The SageMaker distributed data parallelism library v2.2.0
Date: March 4, 2024
New features
-
Added support for PyTorch v2.2.0 with CUDA v12.1.
Integration into Docker containers distributed by the SageMaker model parallelism (SMP) library
This version of the SMDDP library is migrated to The SageMaker model parallelism library v2.2.0.
658645717510.dkr.ecr.
<region>
.amazonaws.com/smdistributed-modelparallel:2.2.0-gpu-py310-cu121
For Regions where the SMP Docker images are available, see Amazon Web Services Regions.
Binary file of this release
You can download or install the library using the following URL.
https://smdataparallel.s3.amazonaws.com/binary/pytorch/2.2.0/cu121/2024-03-04/smdistributed_dataparallel-2.2.0-cp310-cp310-linux_x86_64.whl
The SageMaker distributed data parallelism library v2.1.0
Date: March 1, 2024
New features
-
Added support for PyTorch v2.1.0 with CUDA v12.1.
Bug fixes
-
Fixed the CPU memory leak issue in SMDDP v2.0.1.
Integration into SageMaker Framework Containers
This version of the SMDDP library passed benchmark testing and is migrated to the
following SageMaker Framework Container
-
PyTorch v2.1.0
763104351884.dkr.ecr.
<region>
.amazonaws.com/pytorch-training:2.1.0-gpu-py310-cu121-ubuntu20.04-sagemaker
Integration into Docker containers distributed by the SageMaker model parallelism (SMP) library
This version of the SMDDP library is migrated to The SageMaker model parallelism library v2.1.0.
658645717510.dkr.ecr.
<region>
.amazonaws.com/smdistributed-modelparallel:2.1.2-gpu-py310-cu121
For Regions where the SMP Docker images are available, see Amazon Web Services Regions.
Binary file of this release
You can download or install the library using the following URL.

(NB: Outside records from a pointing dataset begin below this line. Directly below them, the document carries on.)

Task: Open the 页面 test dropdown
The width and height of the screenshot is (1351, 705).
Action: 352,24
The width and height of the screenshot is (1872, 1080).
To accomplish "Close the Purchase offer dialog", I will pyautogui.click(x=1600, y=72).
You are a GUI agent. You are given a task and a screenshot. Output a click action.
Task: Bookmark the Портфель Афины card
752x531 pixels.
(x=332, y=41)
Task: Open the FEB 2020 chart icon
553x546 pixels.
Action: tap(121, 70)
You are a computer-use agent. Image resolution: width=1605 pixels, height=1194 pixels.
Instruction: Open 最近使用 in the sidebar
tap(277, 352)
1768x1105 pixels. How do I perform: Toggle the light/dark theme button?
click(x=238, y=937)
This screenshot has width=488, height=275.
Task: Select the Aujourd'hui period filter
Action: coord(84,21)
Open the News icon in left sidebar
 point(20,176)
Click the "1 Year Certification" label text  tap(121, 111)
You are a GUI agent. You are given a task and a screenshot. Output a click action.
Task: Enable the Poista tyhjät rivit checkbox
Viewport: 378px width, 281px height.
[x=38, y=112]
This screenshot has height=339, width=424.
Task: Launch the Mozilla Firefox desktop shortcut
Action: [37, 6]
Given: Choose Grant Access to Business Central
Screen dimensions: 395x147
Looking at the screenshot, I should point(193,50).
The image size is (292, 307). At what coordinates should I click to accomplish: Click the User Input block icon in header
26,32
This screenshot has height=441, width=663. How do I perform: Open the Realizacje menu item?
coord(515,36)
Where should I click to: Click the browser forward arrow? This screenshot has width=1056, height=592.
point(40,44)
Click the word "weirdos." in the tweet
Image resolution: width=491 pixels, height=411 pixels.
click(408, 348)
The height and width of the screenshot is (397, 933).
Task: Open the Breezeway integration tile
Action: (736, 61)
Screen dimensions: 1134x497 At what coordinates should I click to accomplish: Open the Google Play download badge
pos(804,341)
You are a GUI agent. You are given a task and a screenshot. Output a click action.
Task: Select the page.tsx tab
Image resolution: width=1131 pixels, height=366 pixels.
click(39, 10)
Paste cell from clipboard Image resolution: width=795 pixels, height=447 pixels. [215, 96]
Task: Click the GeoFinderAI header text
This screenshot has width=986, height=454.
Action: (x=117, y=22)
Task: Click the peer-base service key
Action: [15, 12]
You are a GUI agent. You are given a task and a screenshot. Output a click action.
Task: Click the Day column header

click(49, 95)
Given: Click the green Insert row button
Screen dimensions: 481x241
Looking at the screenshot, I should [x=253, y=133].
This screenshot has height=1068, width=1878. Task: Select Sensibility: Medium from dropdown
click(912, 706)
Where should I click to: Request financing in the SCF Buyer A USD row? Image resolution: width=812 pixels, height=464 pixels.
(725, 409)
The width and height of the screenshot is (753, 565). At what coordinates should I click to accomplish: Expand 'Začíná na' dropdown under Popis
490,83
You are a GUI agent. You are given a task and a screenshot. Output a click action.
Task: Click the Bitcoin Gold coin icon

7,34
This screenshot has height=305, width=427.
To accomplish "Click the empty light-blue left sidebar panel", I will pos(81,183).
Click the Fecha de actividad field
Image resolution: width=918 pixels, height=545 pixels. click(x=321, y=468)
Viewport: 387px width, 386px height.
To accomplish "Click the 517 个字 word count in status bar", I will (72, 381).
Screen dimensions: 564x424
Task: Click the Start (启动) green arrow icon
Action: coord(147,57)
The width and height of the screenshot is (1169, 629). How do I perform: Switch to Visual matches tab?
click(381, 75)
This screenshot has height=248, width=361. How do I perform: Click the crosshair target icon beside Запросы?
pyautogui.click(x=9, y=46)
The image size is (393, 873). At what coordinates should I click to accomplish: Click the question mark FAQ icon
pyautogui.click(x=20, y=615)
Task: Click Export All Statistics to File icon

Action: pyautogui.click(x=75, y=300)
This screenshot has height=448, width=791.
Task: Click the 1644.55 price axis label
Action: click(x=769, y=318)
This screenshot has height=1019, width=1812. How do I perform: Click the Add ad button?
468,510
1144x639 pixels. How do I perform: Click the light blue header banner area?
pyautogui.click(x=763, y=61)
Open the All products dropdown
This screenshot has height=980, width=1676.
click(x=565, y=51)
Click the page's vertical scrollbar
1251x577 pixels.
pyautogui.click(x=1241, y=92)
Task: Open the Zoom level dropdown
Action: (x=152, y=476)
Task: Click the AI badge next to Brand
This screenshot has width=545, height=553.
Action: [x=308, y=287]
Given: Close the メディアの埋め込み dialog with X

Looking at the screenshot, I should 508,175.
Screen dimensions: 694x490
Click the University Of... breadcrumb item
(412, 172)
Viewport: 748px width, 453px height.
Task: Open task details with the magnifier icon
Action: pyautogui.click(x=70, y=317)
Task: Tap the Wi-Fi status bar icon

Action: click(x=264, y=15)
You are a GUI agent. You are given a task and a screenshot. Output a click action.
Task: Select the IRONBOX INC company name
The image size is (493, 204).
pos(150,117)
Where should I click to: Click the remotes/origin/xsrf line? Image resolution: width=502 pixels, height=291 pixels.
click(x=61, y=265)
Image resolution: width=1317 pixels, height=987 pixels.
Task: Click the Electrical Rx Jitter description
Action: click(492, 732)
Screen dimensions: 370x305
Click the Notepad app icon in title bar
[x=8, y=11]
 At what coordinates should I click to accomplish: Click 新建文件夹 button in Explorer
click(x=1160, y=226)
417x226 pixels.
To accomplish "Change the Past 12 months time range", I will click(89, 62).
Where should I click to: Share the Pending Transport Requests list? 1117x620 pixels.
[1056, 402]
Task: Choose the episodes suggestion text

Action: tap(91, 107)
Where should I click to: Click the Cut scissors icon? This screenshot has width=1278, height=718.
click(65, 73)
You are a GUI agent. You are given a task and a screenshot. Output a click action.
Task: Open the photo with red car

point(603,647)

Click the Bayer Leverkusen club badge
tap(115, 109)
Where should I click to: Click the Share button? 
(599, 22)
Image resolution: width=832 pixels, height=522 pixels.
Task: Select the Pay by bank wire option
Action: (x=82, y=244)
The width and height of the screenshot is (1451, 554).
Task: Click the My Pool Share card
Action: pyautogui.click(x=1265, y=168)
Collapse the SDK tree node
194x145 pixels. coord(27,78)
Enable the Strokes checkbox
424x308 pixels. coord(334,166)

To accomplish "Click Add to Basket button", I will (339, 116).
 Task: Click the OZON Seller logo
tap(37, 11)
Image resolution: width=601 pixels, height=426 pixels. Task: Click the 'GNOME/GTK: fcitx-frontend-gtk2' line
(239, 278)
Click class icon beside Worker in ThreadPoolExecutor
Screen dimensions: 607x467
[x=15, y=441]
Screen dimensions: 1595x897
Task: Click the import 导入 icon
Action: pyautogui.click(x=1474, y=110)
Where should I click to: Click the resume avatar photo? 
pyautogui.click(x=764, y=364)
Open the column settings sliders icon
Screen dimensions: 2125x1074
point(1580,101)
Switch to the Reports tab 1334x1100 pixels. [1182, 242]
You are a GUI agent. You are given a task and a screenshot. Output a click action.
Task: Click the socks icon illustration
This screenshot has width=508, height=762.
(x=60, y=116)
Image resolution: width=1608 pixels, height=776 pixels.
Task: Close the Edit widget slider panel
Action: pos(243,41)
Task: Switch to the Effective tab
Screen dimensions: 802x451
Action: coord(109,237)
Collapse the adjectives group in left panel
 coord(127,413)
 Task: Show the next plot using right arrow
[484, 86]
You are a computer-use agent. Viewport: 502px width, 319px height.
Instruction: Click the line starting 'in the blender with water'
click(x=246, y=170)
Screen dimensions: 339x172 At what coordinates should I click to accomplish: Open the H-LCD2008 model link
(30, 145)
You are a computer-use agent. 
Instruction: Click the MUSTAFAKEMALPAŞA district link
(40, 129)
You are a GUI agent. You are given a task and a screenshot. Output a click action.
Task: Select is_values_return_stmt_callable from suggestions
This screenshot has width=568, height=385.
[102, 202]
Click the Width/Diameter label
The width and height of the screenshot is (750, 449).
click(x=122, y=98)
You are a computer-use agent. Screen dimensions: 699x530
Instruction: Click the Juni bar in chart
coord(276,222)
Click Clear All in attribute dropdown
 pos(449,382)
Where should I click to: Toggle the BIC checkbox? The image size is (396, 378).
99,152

https://smdataparallel.s3.amazonaws.com/binary/pytorch/2.1.0/cu121/2024-02-04/smdistributed_dataparallel-2.1.0-cp310-cp310-linux_x86_64.whl
The SageMaker distributed data parallelism library v2.0.1
Date: December 7, 2023
New features
-
Added a new SMDDP-implementation of
AllGather
collective operation optimized for Amazon compute resources and network infrastructure. To learn more, see SMDDP AllGather collective operation. -
The SMDDP
AllGather
collective operation is compatible with PyTorch FSDP and DeepSpeed. To learn more, see Use the SMDDP library in your PyTorch training script. -
Added support for PyTorch v2.0.1
Known issues
-
There's a CPU memory leak issue from a gradual CPU memory increase while training with SMDDP
AllReduce
in DDP mode.
Integration into SageMaker Framework Containers
This version of the SMDDP library passed benchmark testing and is migrated to the
following SageMaker Framework Container
-
PyTorch v2.0.1
763104351884.dkr.ecr.
<region>
.amazonaws.com/pytorch-training:2.0.1-gpu-py310-cu118-ubuntu20.04-sagemaker
Binary file of this release
You can download or install the library using the following URL.
https://smdataparallel.s3.amazonaws.com/binary/pytorch/2.0.1/cu118/2023-12-07/smdistributed_dataparallel-2.0.2-cp310-cp310-linux_x86_64.whl
Other changes
-
Starting from this release, documentation for the SMDDP library is fully available in this Amazon SageMaker Developer Guide. In favor of the complete developer guide for SMDDP v2 housed in the Amazon SageMaker Developer Guide, documentation for the additional reference for SMDDP v1.x
in the SageMaker Python SDK documentation is no longer supported. If you still need SMP v1.x documentation, see the following snapshot of the documentation at SageMaker Python SDK v2.212.0 documentation .